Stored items
****************

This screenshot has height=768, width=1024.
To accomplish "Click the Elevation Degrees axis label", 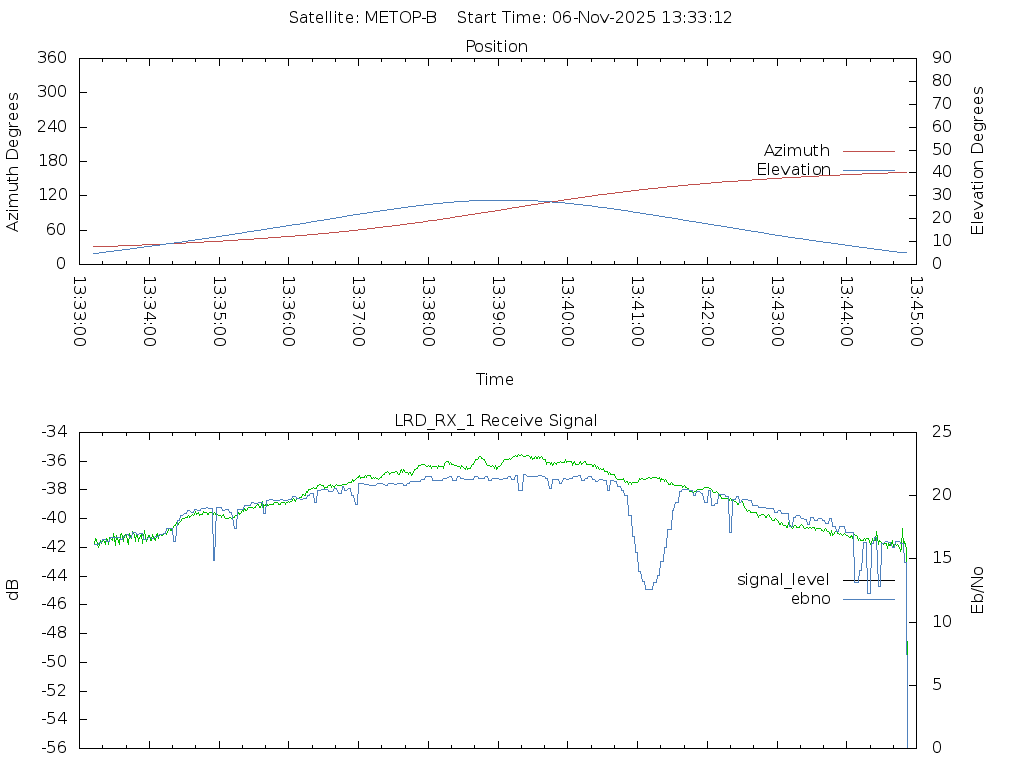I will tap(978, 161).
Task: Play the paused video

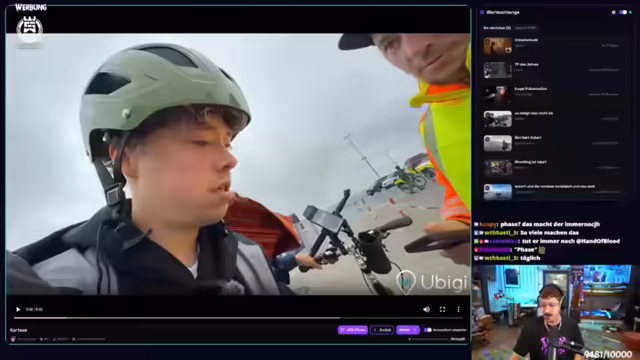Action: click(18, 309)
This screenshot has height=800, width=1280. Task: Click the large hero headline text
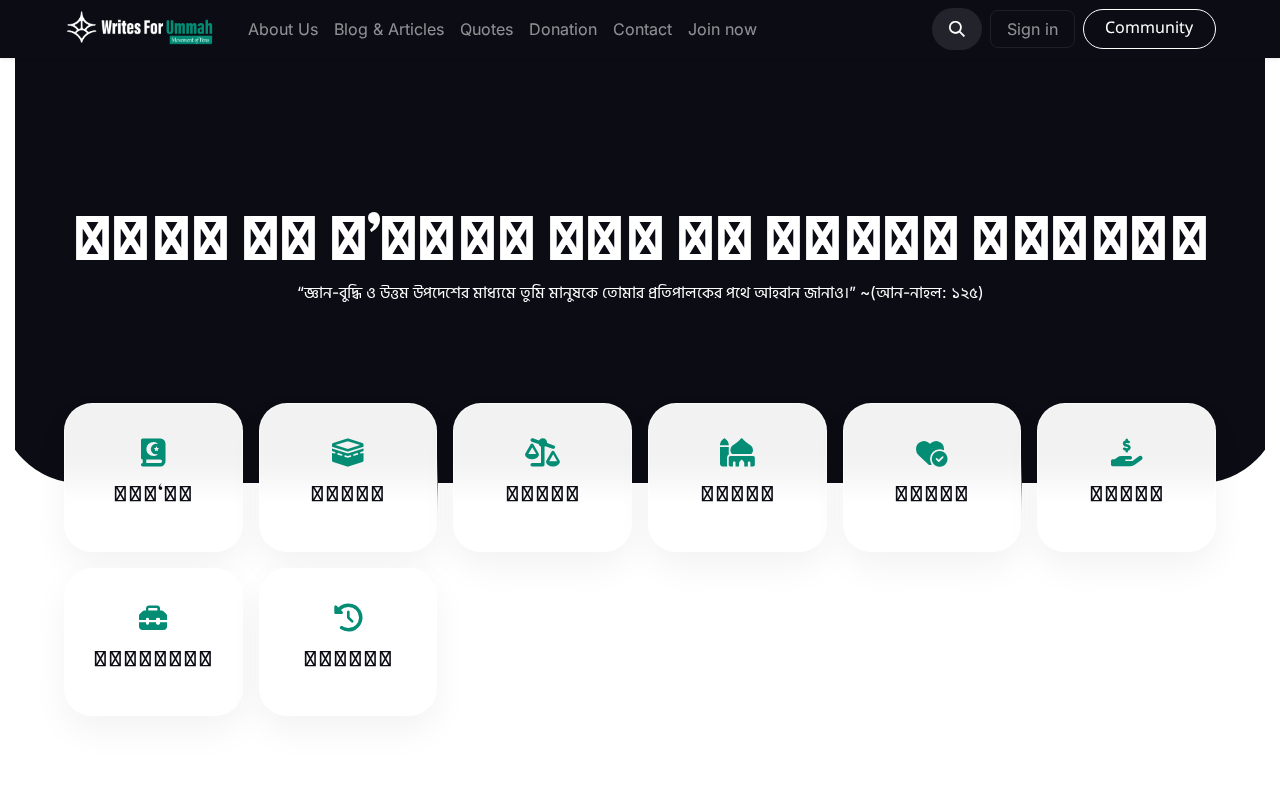(640, 238)
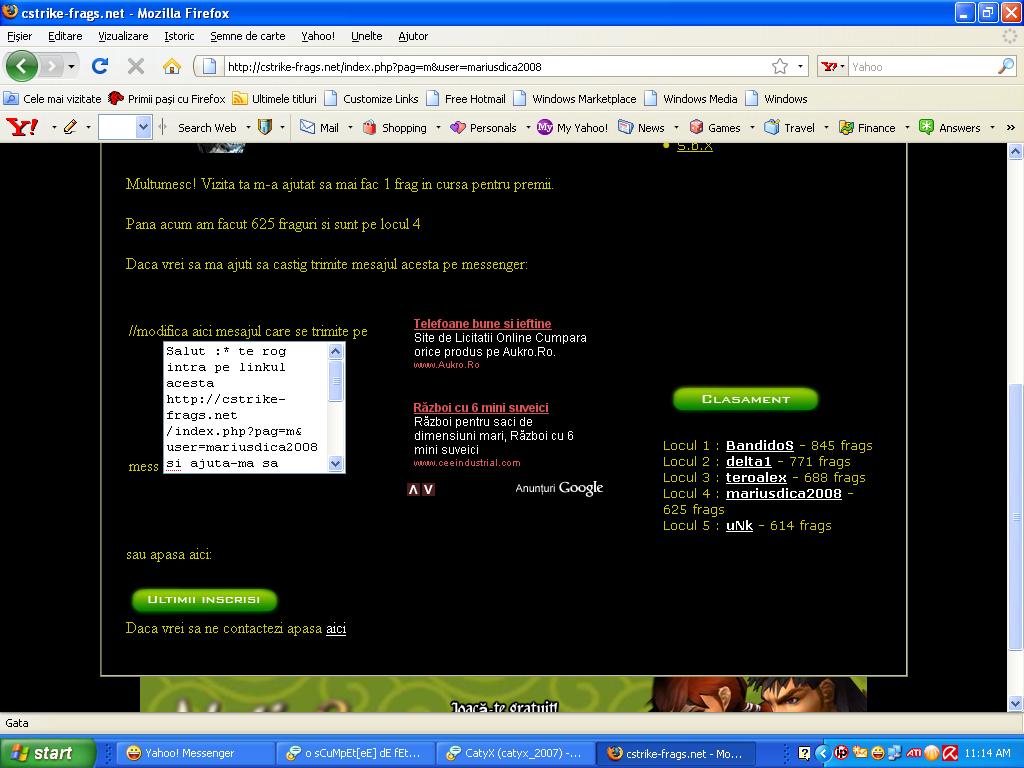Click the search magnifier icon

point(1005,67)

****************

The task - When the line containing "Task: Play the paused video" is reached, write out that line and each one after it exactly, ending with the last line of the records; pictures are not copied.

Worked solution -
Task: Play the paused video

Action: click(18, 309)
This screenshot has height=800, width=1280. Task: Click the large hero headline text
(640, 238)
Click the search magnifier icon

point(1005,67)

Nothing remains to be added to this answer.